Work request: Could you reproduce, word for word, everything below from the line containing "Given: Click the 买入 link" down to the line containing "Given: Select the 结果 1 results tab", with both of those lines included and no others?

Data provided:
· · · · ·

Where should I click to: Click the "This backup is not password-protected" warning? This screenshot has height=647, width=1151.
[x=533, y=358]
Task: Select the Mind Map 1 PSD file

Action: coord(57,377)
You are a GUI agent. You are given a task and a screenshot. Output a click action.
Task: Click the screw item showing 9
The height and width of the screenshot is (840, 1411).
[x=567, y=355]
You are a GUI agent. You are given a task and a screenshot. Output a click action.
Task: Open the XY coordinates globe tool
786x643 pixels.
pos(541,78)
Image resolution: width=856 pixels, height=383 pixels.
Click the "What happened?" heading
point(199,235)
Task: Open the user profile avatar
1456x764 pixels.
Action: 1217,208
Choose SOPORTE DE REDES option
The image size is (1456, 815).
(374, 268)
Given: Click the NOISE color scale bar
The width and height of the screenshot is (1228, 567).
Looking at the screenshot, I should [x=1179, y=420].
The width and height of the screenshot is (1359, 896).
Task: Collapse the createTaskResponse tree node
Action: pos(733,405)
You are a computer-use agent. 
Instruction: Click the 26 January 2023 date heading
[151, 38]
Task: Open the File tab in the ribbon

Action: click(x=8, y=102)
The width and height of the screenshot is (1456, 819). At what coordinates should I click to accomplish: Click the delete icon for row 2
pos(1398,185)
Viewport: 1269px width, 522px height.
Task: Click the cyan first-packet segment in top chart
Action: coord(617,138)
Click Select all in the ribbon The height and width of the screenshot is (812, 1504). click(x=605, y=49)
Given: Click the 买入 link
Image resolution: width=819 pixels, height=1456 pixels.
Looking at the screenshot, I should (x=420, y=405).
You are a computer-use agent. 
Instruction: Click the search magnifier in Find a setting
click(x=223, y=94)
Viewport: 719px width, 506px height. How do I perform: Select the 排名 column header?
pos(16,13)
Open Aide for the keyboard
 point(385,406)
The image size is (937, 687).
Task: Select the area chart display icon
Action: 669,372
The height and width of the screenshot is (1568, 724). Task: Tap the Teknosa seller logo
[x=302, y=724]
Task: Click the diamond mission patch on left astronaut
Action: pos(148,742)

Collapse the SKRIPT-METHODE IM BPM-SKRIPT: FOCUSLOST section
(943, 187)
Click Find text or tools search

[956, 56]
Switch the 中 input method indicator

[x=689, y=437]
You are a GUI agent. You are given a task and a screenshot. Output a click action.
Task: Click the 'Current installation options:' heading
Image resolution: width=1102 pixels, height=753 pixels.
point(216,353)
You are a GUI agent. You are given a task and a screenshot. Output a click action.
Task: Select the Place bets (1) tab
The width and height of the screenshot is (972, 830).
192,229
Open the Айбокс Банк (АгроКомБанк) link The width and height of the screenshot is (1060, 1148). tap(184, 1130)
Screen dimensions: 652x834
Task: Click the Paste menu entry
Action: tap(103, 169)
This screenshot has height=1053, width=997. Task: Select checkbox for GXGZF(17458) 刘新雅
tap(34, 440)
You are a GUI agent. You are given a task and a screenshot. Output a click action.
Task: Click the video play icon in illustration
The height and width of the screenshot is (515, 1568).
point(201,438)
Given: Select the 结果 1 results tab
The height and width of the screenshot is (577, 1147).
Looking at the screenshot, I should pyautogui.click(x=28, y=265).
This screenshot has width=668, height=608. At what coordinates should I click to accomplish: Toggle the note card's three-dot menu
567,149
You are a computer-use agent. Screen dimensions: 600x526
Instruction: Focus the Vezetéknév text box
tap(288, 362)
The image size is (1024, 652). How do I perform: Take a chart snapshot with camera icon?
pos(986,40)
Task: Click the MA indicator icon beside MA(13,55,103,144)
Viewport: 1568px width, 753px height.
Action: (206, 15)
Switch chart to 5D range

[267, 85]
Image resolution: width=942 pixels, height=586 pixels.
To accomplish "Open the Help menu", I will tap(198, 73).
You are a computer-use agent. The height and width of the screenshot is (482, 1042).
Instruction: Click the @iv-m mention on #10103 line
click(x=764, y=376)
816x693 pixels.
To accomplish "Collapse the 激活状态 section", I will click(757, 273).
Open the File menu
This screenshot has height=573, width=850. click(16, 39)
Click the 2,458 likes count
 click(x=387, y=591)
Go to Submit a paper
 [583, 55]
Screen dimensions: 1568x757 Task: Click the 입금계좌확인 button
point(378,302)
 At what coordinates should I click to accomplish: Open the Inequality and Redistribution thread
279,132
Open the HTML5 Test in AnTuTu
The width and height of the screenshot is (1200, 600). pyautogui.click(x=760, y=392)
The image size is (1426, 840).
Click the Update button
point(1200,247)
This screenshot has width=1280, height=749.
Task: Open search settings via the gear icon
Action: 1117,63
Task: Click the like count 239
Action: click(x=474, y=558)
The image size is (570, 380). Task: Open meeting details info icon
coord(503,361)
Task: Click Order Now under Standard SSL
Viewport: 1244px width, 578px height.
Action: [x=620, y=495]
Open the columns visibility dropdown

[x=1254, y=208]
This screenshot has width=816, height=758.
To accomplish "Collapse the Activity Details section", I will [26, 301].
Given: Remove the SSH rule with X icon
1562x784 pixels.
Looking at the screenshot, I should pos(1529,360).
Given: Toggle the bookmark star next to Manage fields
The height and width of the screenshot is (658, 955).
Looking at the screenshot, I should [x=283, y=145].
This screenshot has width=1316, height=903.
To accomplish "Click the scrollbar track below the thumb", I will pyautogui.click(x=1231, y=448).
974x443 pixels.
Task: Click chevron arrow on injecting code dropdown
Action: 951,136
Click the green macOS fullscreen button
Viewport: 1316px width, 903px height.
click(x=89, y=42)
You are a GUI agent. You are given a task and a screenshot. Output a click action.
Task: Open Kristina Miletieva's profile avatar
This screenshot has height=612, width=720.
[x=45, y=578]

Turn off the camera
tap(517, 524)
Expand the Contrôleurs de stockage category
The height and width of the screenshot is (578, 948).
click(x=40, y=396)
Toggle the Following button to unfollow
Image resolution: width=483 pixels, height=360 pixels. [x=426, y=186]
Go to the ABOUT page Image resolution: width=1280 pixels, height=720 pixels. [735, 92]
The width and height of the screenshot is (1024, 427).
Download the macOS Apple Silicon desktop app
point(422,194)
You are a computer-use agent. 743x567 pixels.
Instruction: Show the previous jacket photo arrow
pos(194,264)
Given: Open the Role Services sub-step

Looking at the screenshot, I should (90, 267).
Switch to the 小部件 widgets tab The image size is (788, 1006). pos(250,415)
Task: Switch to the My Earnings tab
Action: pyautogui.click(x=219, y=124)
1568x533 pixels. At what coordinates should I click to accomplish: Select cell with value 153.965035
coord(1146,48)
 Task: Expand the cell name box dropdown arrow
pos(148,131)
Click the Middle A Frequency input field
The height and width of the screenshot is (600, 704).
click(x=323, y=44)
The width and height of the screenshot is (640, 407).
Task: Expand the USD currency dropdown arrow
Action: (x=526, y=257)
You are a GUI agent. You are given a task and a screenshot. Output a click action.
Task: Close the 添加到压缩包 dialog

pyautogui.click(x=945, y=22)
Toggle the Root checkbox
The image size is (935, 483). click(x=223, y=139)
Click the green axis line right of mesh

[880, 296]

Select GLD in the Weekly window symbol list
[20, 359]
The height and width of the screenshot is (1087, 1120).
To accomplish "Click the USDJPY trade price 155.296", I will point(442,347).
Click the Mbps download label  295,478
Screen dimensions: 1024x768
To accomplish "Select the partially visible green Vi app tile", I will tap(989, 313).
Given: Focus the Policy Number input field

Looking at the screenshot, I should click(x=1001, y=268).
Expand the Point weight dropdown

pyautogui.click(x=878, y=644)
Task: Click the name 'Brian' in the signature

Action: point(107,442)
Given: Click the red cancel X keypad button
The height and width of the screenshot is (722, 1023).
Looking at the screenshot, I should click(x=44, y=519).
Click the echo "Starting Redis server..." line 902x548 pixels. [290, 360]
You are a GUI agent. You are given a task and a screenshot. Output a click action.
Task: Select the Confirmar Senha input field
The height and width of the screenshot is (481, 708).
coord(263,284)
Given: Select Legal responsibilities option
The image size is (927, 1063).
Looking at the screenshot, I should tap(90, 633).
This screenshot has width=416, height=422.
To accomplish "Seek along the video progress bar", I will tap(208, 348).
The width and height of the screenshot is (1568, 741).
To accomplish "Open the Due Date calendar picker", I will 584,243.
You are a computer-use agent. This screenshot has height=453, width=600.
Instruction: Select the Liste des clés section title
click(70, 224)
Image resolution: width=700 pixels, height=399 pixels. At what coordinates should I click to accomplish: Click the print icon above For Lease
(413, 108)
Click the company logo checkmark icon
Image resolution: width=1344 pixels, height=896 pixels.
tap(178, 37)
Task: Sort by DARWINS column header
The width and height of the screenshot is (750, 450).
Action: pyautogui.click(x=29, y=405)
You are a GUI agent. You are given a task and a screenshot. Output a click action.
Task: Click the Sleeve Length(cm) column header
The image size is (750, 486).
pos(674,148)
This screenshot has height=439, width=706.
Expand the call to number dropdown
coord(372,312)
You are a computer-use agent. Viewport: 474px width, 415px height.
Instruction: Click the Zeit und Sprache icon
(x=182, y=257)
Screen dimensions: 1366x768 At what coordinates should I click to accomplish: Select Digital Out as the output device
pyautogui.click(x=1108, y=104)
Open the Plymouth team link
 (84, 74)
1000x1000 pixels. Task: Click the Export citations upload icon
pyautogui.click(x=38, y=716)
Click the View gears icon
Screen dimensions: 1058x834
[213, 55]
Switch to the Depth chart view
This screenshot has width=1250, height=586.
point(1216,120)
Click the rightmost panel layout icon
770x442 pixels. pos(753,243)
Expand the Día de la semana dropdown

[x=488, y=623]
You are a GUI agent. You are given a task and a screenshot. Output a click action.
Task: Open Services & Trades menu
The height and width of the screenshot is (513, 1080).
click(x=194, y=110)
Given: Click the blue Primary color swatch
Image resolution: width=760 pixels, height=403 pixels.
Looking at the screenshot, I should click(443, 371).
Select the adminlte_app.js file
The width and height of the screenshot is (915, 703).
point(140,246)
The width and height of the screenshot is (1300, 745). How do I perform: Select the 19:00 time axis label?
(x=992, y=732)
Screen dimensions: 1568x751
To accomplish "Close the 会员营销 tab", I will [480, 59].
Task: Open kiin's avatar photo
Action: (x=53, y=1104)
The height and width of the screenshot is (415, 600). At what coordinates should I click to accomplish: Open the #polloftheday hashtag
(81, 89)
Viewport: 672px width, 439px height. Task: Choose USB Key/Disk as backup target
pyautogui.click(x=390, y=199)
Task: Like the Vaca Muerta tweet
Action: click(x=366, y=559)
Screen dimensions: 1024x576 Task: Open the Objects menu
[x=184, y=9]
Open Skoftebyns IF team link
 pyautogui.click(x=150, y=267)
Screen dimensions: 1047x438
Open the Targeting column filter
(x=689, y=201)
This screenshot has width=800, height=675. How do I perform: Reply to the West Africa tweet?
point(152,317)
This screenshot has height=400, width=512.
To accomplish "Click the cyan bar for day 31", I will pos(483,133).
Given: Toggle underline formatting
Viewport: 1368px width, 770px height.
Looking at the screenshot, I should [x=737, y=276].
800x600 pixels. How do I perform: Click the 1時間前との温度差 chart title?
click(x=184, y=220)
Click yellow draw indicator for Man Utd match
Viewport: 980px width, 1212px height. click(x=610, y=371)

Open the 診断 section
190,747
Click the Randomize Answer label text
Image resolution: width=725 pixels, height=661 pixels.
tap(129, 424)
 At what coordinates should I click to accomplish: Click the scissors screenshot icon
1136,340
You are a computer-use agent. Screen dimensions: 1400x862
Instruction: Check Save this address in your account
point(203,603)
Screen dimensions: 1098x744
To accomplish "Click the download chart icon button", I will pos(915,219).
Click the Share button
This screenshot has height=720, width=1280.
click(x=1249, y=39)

· · · · ·

Answer box:
Given: Click the 买入 link
Image resolution: width=819 pixels, height=1456 pixels.
Looking at the screenshot, I should (x=420, y=405).
You are a computer-use agent. 
Instruction: Click the search magnifier in Find a setting
click(x=223, y=94)
Viewport: 719px width, 506px height. How do I perform: Select the 排名 column header?
pos(16,13)
Open Aide for the keyboard
 point(385,406)
The image size is (937, 687).
Task: Select the area chart display icon
Action: 669,372
The height and width of the screenshot is (1568, 724). Task: Tap the Teknosa seller logo
[x=302, y=724]
Task: Click the diamond mission patch on left astronaut
Action: pos(148,742)

Collapse the SKRIPT-METHODE IM BPM-SKRIPT: FOCUSLOST section
(943, 187)
Click Find text or tools search

[956, 56]
Switch the 中 input method indicator

[x=689, y=437]
You are a GUI agent. You are given a task and a screenshot. Output a click action.
Task: Click the 'Current installation options:' heading
Image resolution: width=1102 pixels, height=753 pixels.
point(216,353)
You are a GUI agent. You are given a task and a screenshot. Output a click action.
Task: Select the Place bets (1) tab
The width and height of the screenshot is (972, 830).
192,229
Open the Айбокс Банк (АгроКомБанк) link The width and height of the screenshot is (1060, 1148). tap(184, 1130)
Screen dimensions: 652x834
Task: Click the Paste menu entry
Action: tap(103, 169)
This screenshot has height=1053, width=997. Task: Select checkbox for GXGZF(17458) 刘新雅
tap(34, 440)
You are a GUI agent. You are given a task and a screenshot. Output a click action.
Task: Click the video play icon in illustration
The height and width of the screenshot is (515, 1568).
point(201,438)
Given: Select the 结果 1 results tab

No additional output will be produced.